Check each line of the data below for the word "agent", then extract the ones that have it.

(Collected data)
=== Begin Enclosure ===

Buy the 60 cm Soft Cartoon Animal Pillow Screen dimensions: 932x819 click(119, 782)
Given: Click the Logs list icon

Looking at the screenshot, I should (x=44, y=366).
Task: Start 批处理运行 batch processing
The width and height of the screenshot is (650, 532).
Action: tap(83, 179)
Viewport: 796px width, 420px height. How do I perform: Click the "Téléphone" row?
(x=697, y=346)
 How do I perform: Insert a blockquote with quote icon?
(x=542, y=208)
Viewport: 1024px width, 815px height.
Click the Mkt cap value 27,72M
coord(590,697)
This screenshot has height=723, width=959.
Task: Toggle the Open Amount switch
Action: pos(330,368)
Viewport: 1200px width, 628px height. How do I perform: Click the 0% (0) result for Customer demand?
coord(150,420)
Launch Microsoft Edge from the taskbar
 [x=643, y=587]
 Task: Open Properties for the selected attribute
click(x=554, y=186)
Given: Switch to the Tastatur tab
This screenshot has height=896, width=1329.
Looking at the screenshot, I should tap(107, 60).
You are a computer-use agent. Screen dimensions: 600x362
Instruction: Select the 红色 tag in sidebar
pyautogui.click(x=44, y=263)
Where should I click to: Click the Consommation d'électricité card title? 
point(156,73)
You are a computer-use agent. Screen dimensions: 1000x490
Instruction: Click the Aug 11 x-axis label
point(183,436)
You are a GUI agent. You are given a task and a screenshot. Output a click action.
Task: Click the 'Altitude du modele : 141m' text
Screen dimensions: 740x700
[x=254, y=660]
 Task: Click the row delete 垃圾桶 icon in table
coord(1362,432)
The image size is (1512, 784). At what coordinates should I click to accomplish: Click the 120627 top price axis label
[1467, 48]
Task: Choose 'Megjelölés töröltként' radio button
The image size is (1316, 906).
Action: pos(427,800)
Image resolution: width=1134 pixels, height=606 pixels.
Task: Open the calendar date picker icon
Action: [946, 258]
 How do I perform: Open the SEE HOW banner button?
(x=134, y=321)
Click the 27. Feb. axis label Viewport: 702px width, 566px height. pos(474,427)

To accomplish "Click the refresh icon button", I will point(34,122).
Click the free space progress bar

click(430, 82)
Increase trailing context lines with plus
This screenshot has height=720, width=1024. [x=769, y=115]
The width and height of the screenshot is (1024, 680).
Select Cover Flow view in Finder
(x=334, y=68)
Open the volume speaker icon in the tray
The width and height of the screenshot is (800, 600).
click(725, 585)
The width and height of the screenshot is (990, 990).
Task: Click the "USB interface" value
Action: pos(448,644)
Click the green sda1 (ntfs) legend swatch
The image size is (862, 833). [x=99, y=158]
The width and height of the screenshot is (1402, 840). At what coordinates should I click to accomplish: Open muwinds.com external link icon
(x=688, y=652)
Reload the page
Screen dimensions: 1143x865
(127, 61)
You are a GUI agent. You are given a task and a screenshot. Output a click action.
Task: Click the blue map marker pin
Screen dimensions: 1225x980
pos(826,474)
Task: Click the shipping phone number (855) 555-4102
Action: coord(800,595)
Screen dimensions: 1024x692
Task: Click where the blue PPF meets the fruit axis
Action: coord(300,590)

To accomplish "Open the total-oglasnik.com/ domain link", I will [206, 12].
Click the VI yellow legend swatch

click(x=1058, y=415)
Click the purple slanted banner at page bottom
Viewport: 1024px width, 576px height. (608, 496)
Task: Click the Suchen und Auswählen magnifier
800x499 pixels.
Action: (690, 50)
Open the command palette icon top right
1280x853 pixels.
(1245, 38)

=== End Enclosure ===

* REPLY:
You are a computer-use agent. Screen dimensions: 600x362
You are a computer-use agent. Screen dimensions: 1000x490
You are a GUI agent. You are given a task and a screenshot. Output a click action.
You are a GUI agent. You are given a task and a screenshot. Output a click action.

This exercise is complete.